Gibbs energy, ∆G is < 0 for Brilliant green, indicating that the adsorption process was spontaneous in the temperature range of 293 to 323 K. On the other hand, for Crystal violet dye, ∆G is > 0, indicating a non–spontaneous adsorption. However, with an increase in temperature, ∆G showed an increasing trend, showing at a sufficiently lower temperature the adsorption process could be spontaneous.

3.6 Reusability of the prepared adsorbents

The reusability of the adsorbents was examined for removal of dye molecules for five consecutive adsorption–desorption cycles. Each time after adsorption, the adsorbent was isolated by centrifugation and was dispersed in 10 mL 0.1 M H2SO4 and shaken in a shaker for 5 min followed by ultrasonic vibration for 15 min to remove the adsorbed dye molecules and then again centrifuged to isolate the solid adsorbent. The process was repeated for three times, and finally, the isolated solid was used for another batch of adsorption. It was observed that, realistically, kaolinite and acid-treated kaolinite can be reused for three cycles; after that a significant decrease in adsorption capacity was observed (Fig. 8).

Fig. 8
figure 8

Bar diagram showing a variation of % removal of a crystal violet (100 mg L−1) and b brilliant green (50 mg L−1) on raw and acid-treated kaolinite (2.0 g L−1) at 303 K for 1st to 5th cycle

Full size image

For Crystal violet, all the clay minerals, namely, K, K1, and K2, showed almost steady adsorption with only 1.3%, 2.2%, and 2.2% decrease, respectively, between the first and third cycle. However, in the 5th cycle, adsorption decreased significantly up to 8.0%, 9.9%, and 10.8%, respectively, for K, K1, and K2. In case of Brilliant green, the extent of adsorption decreased gradually from 1st to 5th cycle. The decrease between 1st and 3rd cycle was 3.1%, 2.3%, and 3.6%, respectively, for K, K1, and K2. In the 5th cycle, K, K1, and K2 showed almost ~ 6% decrease in the adsorption of brilliant green.
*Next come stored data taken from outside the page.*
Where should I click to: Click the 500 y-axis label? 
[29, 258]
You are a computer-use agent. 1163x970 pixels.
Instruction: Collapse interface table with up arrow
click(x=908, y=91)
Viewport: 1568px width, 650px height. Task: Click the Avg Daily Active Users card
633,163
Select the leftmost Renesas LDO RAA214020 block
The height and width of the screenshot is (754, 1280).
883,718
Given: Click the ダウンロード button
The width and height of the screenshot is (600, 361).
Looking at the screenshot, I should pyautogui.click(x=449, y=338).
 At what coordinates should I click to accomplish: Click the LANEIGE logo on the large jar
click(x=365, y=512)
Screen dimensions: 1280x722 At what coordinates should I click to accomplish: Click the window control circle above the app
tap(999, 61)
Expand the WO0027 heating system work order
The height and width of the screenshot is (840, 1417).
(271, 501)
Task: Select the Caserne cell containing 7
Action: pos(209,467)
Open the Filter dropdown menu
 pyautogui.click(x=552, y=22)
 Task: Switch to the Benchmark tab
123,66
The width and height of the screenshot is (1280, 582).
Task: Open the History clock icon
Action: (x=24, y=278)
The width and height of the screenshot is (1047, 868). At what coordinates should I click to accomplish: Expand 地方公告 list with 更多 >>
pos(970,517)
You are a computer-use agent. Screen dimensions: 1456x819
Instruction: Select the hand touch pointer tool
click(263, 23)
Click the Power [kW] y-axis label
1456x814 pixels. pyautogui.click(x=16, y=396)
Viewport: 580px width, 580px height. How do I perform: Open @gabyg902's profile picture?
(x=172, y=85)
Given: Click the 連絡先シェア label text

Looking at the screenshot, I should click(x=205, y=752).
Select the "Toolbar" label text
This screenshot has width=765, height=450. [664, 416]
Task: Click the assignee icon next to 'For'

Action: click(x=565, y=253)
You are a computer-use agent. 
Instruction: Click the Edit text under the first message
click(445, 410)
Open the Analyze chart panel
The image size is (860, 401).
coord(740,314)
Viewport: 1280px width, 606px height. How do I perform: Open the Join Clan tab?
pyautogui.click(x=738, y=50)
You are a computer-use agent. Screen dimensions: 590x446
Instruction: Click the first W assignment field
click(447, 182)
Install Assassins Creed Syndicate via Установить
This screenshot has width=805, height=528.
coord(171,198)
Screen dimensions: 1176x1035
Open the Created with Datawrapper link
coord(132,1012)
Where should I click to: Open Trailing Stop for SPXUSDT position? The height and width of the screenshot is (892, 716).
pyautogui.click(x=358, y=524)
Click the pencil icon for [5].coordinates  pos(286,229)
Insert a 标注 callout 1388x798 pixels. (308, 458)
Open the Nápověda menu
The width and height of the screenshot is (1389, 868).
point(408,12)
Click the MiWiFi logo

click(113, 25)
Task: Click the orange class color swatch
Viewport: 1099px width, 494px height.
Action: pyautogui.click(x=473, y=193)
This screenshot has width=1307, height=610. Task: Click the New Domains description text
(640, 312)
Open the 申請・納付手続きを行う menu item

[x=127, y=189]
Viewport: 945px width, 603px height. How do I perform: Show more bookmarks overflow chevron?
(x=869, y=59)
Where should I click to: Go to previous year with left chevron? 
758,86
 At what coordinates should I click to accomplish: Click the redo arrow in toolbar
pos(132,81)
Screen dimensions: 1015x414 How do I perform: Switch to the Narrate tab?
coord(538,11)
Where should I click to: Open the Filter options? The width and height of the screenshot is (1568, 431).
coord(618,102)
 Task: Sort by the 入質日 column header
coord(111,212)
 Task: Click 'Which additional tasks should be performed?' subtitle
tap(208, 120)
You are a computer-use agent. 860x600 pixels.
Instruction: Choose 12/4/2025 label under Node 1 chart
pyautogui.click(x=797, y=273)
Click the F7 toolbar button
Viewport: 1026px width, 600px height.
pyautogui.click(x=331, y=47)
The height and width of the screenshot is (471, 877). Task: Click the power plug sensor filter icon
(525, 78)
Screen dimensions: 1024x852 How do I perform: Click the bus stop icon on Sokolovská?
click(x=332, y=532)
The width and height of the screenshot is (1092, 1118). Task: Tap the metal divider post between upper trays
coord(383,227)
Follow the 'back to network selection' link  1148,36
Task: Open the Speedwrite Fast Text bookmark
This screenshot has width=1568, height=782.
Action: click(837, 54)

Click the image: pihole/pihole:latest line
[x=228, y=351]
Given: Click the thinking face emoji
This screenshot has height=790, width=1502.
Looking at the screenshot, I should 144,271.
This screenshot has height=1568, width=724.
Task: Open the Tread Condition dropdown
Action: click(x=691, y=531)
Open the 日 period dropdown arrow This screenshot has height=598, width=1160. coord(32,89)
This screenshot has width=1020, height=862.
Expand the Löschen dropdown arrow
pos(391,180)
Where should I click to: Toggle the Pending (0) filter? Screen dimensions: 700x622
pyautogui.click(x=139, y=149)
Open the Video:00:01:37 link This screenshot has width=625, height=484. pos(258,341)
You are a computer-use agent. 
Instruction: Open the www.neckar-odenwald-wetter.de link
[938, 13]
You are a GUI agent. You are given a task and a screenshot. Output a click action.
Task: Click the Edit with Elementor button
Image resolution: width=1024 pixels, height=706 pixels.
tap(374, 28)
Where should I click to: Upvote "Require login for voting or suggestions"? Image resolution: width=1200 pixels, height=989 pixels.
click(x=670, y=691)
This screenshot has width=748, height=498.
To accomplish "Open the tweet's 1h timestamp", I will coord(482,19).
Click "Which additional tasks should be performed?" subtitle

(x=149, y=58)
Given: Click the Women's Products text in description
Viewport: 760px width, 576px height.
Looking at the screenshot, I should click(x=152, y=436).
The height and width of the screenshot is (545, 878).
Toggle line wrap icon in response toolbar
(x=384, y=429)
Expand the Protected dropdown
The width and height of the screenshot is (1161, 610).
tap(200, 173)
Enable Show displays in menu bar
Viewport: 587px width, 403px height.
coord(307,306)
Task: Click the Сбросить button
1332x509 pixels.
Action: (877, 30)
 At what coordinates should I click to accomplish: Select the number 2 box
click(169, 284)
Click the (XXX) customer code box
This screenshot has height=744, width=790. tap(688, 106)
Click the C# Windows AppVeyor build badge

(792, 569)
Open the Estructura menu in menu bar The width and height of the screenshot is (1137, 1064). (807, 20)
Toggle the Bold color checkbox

The reusability study specified that the natural and acid activated kaolinite clays can be used for these dye adsorption purposes even up to 5th adsorption–desorption cycle, indicating the cost effectiveness of these adsorbents.

4 Conclusion

Herein, we report adsorption of two cationic dyes with the help of kaolinite and its acid-treated form from the water. Acid treatment did not show any adverse effect on the structure of the kaolinite clay mineral and it remained mostly intact. Acid treatment helped in removing the surface impurities and increasing the surface area along with pore volume and CEC of the kaolinite clay mineral.

Both the adsorption processes were fast and showed a good fit to pseudo-second-order kinetics among the studied models. The Langmuir isotherm showed the best fit to the adsorption equilibrium data. The Langmuir adsorption capacities for Brilliant green and Crystal violet were recorded to be 25.70 and 47.17 mg g−1, respectively, which increased to 26.45 and 26.88 mg g−1 for Brilliant green and 49.50 and 50.51 mg g−1 for Crystal violet after acid treatment of kaolinite with 0.25 M and 0.50 M acid at 303 K. The thermodynamic studies revealed Brilliant green adsorption process to be endothermic, whereas Crystal violet adsorption process to be exothermic. Gibbs energy, ∆G is < 0 for Brilliant green, indicating that the adsorption process was spontaneous in the temperature range of 293–323 K. The Crystal violet showed ∆G > 0, but the values were very low and low temperature favored this adsorption. The adsorption mechanism is likely to be electrostatic interaction between negatively charged clay mineral surface and the cationic dye molecules. Also, the dye molecular size does play a role in the adsorption process. The reusability of the material showed that kaolinite and acid-treated kaolinite can be successfully used to remove cationic dyes, namely Crystal violet and Brilliant green from the water.